Evolution of the equatorial averaged (5°S–5°N) monthly mean residual vertical velocity (m s−1) calculated from the ERA-Interim data for the periods (a) 1993–96 and (b) 2005–08. The black dashed lines indicate April of each year.

Citation: Journal of the Atmospheric Sciences 70, 5; 10.1175/JAS-D-12-053.1

As discussed in section 3, there are two features that distinguish a strong double peak from a weak double peak or the absence of a double peak. One is the deep trough at the equator, induced by strong downwelling at the equator, and the other is the enhanced Northern Hemispheric lobe of the double peak, centered near 30°N. Figure 4 displays the interannual variations in the April upper-stratospheric residual vertical velocity, averaged over the equator (Fig. 4a) and 25°–30°N (Fig. 4b) for the period from 1991 to 2010. The subtropical upwelling was stronger in April of 1993 and 1995 than in April of 1994 and 1996 for the period 1993–96, and more intense in April of 2005 and 2007 than in April of 2006 and 2008 for the period 2005–08. Hence, it is clear that the combined effects of the pronounced downwelling at the equator and upwelling in the Northern Hemispheric subtropics produced the double peak.

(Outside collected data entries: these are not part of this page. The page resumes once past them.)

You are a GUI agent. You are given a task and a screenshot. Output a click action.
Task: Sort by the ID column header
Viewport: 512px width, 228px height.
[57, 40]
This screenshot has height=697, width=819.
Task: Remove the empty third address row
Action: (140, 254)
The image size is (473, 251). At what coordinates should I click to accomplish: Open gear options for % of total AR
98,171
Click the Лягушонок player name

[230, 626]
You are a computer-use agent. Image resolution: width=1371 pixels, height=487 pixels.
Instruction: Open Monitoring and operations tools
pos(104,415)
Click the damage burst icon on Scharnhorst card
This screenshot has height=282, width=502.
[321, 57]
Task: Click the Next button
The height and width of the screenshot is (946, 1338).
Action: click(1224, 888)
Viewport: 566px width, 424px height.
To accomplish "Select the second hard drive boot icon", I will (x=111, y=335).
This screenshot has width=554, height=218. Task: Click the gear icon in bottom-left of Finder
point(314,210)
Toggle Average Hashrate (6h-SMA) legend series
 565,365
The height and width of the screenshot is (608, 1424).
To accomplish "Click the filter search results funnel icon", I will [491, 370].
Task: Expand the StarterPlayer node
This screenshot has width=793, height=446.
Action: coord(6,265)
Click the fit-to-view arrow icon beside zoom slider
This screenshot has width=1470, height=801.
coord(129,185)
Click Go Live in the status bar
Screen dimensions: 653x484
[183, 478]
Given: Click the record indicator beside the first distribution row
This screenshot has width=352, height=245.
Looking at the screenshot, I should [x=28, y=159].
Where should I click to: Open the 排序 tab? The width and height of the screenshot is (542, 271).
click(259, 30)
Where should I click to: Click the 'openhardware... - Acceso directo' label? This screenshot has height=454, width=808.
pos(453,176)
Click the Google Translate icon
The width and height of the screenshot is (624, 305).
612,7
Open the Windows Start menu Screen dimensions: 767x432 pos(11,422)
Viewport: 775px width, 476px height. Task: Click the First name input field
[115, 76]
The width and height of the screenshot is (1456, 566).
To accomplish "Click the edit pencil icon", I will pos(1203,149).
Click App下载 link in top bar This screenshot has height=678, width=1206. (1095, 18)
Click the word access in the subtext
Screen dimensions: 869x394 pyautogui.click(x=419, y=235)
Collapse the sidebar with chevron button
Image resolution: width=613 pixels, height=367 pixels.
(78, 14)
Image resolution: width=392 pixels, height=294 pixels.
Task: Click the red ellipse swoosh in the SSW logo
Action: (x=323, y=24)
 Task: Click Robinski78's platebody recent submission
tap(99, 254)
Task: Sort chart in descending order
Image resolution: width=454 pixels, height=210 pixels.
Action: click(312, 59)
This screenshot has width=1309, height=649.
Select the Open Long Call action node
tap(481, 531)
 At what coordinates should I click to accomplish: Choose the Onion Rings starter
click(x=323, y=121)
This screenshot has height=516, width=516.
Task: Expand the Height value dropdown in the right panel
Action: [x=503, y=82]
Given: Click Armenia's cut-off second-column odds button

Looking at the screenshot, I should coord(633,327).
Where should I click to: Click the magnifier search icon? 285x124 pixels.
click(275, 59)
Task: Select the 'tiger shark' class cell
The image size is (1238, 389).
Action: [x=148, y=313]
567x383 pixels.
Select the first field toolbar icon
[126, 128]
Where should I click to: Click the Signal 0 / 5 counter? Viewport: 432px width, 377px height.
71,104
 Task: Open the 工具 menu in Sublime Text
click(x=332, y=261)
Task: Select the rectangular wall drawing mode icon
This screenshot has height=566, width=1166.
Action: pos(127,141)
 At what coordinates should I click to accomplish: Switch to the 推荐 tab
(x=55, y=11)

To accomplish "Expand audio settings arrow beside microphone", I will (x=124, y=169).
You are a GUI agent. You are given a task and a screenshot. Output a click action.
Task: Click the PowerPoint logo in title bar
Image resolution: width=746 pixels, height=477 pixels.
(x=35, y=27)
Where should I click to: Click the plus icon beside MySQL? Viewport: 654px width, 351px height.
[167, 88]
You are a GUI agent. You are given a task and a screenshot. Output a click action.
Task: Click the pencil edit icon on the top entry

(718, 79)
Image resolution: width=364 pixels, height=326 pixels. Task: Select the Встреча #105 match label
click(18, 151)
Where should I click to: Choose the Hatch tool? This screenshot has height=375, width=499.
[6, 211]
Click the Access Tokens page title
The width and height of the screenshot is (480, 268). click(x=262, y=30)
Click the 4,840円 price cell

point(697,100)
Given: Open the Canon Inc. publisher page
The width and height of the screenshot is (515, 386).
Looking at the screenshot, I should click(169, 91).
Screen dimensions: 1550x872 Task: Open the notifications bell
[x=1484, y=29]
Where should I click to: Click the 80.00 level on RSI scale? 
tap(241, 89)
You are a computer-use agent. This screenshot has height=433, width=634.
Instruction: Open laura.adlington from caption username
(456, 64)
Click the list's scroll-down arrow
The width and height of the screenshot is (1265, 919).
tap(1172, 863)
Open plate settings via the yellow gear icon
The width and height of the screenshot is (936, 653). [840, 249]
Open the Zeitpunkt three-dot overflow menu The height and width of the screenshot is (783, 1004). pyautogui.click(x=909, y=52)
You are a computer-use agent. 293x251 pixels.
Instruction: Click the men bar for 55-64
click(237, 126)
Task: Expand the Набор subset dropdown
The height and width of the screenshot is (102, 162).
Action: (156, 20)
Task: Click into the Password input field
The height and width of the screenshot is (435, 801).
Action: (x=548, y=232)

In addition, the April upper-stratospheric residual vertical velocity exhibits an evident anticorrelation between the equator and the northern subtropics, with strong/weak downwelling at the equator and enhanced/suppressed upwelling in the northern subtropics. However, the northern subtropical upwelling may not be a component of the secondary circulation corresponding to equatorial downwelling as the temporal evolution of the March residual vertical velocity does not exhibit a similar anticorrelation between the equator and the Northern Hemispheric subtropics (not shown).

Fig. 4.
Fig. 4.

Evolution of the monthly mean residual vertical velocity (m s−1) calculated from the ERA-Interim data in April of each year, averaged over (a) the equator (5°S–5°N) and (b) 25°–30°N. Positive values represent upwelling and negative values indicate downwelling. The plotted data range from 10 to 1 hPa.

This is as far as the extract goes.